Problem statement:
Scan the records for "will". Show the matching lines.
(Records for the task)
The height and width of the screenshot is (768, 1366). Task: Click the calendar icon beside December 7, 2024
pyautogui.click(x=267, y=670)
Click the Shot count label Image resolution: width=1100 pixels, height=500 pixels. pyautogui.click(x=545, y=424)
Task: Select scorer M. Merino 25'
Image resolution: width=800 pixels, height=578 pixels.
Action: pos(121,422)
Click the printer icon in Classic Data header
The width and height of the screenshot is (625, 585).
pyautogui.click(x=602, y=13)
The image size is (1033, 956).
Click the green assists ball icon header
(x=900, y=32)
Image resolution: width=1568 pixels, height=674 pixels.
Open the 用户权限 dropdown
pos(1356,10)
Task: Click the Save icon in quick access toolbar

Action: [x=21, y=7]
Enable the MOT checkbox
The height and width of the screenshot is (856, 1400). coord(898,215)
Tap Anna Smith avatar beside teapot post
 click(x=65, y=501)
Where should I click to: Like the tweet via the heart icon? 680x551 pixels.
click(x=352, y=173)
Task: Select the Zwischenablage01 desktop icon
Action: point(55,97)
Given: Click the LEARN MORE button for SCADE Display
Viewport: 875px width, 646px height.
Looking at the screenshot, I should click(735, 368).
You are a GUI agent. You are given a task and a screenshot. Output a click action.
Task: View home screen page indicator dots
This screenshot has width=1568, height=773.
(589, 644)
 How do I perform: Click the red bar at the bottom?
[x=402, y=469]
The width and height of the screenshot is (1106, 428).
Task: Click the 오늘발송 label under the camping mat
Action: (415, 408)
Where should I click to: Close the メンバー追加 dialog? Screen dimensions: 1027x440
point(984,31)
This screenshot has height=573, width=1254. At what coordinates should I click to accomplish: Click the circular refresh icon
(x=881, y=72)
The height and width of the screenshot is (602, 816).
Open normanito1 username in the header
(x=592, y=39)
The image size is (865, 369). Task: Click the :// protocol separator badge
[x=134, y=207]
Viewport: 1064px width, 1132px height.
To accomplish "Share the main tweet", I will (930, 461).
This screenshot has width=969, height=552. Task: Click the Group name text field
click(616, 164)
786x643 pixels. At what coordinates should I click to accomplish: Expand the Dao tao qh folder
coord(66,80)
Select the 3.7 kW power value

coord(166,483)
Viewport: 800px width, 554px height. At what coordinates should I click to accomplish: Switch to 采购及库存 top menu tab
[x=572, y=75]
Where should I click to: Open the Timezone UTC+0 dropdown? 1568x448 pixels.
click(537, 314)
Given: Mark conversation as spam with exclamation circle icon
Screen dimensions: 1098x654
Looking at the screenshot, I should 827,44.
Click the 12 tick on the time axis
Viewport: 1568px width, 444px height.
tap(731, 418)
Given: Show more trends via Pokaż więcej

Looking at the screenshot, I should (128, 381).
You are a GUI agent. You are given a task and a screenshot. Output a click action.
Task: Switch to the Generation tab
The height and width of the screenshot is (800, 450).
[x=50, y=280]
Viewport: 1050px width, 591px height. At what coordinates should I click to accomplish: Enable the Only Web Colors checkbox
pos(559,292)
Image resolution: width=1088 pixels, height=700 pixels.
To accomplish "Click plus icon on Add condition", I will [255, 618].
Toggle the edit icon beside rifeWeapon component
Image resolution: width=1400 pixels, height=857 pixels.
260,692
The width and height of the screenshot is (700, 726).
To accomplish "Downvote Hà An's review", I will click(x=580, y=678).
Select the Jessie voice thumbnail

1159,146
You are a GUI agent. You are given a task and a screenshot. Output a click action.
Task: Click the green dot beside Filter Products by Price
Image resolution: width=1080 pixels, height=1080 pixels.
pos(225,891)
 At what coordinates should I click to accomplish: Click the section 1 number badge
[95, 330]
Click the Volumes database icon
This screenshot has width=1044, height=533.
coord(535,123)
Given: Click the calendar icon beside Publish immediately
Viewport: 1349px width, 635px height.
(End Records for the task)
Exercise result:
To accomplish "Share the main tweet", I will (930, 461).
To accomplish "Click plus icon on Add condition", I will [255, 618].
To accomplish "Downvote Hà An's review", I will click(x=580, y=678).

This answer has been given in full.